> [Provided information]:
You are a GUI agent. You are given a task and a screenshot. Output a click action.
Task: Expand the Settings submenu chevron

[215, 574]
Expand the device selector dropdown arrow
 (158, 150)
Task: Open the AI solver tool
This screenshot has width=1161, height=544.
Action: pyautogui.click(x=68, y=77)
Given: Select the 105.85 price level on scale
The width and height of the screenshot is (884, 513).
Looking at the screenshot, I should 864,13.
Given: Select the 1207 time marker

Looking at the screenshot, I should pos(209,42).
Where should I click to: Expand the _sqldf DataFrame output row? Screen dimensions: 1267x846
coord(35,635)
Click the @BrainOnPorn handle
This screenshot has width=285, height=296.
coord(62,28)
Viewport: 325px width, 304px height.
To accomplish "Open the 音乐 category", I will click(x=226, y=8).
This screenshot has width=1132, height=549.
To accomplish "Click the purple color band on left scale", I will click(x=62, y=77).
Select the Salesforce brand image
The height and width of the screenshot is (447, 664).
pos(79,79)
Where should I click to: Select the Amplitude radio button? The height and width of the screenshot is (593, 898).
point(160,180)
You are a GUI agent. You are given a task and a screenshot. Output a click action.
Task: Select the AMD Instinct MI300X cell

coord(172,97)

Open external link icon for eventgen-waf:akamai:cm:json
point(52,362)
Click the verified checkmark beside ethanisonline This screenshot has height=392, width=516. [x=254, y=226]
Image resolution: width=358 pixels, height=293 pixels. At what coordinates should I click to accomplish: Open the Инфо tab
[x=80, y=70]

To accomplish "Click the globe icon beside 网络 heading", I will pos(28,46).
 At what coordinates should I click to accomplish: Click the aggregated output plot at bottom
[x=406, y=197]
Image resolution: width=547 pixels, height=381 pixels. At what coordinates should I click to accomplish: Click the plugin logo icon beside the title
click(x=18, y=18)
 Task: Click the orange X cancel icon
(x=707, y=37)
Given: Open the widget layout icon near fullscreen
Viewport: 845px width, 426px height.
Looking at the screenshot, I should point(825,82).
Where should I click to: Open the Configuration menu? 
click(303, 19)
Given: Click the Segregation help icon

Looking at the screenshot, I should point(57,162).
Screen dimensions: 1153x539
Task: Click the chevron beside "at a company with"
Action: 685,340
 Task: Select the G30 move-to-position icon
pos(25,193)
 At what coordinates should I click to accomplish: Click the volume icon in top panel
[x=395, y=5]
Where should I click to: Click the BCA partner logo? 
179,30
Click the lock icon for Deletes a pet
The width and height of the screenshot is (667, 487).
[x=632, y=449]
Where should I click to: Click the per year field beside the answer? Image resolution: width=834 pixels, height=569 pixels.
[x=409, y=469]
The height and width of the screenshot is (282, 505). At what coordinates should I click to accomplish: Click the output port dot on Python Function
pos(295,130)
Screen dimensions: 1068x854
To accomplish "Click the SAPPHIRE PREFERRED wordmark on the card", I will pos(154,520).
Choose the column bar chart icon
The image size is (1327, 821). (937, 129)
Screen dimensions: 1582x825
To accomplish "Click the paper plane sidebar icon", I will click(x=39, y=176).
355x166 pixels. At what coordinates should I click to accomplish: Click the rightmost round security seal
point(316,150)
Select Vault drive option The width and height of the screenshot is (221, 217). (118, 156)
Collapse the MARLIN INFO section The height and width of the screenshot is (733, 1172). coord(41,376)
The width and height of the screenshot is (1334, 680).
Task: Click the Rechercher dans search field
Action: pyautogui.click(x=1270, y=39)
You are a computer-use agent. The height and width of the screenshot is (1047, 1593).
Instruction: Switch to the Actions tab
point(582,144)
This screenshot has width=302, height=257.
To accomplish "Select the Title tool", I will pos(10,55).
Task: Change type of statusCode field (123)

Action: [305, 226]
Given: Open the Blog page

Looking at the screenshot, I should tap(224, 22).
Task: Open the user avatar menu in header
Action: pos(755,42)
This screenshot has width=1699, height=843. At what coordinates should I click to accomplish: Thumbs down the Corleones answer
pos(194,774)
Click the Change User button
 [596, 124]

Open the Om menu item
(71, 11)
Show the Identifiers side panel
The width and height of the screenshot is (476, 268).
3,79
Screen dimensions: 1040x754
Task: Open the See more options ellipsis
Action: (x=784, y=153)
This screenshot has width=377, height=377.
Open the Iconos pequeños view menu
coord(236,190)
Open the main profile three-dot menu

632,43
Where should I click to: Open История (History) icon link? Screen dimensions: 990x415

> [What is being asked]:
Look through the entries above and find each line where the word "tool" occurs; copy those lines.

> [Solution to this problem]:
Task: Open the AI solver tool
To accomplish "Select the Title tool", I will pos(10,55).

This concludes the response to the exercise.